Railways’ financing arm IRFC has approached the Department of Investment and Public Asset Management, seeking an exemption from the planned stock market listing of the firm. The 100% state-owned firm fears that listing will affect its fund-raising capacity and also make borrowing expensive for it.

IRFC raises funds from various sources and provides support to railway projects under the head of extra budgetary support, a crucial part of the transporter’s capex plan. It owns the railway assets created with its funds and the transporter pay lease rentals to it.

The firm raises loans at a cheap interest rate given it is 100% owned by the government and has a sovereign backing, and funds railway projects by adding a margin of 25-30 basis points.

The government’s stated policy is to list all profit-making PSUs and IRFC is one among them. However, IRFC has argued that once its gets listed, it will be under pressure from shareholders to increase the rate at which it provides funds to the railways to ensure higher returns, according to sources. The firm has also said international agencies may get jittery in case government’s holding goes below 100%, to which DIPAM has asked to cite such incidences.
Recently, World Bank’s Multilateral Investment Guarantee Agency (MIGA) backtracked from a proposal to arrange a virtual soft loan of $500 million to IRFC, which was to come at an interest rate of 5%. In comparison, LIC provides funds to IRFC at 7.5%.

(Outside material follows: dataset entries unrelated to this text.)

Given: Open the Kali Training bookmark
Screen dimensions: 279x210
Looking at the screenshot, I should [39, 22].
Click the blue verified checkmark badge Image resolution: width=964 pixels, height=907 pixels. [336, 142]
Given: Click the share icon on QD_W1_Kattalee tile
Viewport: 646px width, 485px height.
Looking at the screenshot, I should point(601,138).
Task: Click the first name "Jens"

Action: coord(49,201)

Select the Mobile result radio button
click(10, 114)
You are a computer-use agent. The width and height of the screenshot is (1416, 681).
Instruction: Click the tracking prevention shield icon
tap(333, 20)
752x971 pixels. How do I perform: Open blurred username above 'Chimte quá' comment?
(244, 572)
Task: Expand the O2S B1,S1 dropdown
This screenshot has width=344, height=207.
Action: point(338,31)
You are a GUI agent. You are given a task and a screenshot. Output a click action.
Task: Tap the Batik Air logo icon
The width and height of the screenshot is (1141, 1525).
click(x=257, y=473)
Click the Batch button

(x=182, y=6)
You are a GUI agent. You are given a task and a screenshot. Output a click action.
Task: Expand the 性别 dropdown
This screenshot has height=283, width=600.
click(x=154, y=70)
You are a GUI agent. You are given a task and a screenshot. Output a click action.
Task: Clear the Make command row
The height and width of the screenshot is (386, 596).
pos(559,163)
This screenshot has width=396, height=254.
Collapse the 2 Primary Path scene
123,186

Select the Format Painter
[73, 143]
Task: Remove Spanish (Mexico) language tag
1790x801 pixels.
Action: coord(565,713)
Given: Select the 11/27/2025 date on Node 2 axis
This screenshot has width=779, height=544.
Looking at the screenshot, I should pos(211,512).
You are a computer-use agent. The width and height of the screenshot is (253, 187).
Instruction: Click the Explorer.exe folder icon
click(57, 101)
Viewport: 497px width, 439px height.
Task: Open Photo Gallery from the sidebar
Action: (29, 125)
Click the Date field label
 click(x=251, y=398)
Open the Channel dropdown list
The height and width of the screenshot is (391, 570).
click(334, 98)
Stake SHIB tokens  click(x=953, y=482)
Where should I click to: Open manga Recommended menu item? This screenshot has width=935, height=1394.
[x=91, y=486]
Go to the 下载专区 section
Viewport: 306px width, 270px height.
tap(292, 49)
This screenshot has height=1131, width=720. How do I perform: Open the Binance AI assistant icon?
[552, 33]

MIGA helps multilateral lenders to make cross-border lending by identifying risk-free avenues in developing countries; sovereign guarantee (usually accorded to 100% state-owned entities) is one of its chief criteria.
As a result, IRFC has been looking to raise some `55,000 crore via market borrowings, including the more expensive short-term bridge loans, against `28,550 crore planned earlier.

The Ministry of Railways is also engaged in a dialogue with the Ministry of Corporate Affairs to fix a tax liability issue of IRFC, which is affecting the net worth of the company, making it unattractive for listing. IRFC has around `7,000 crore stuck as deferred tax liability.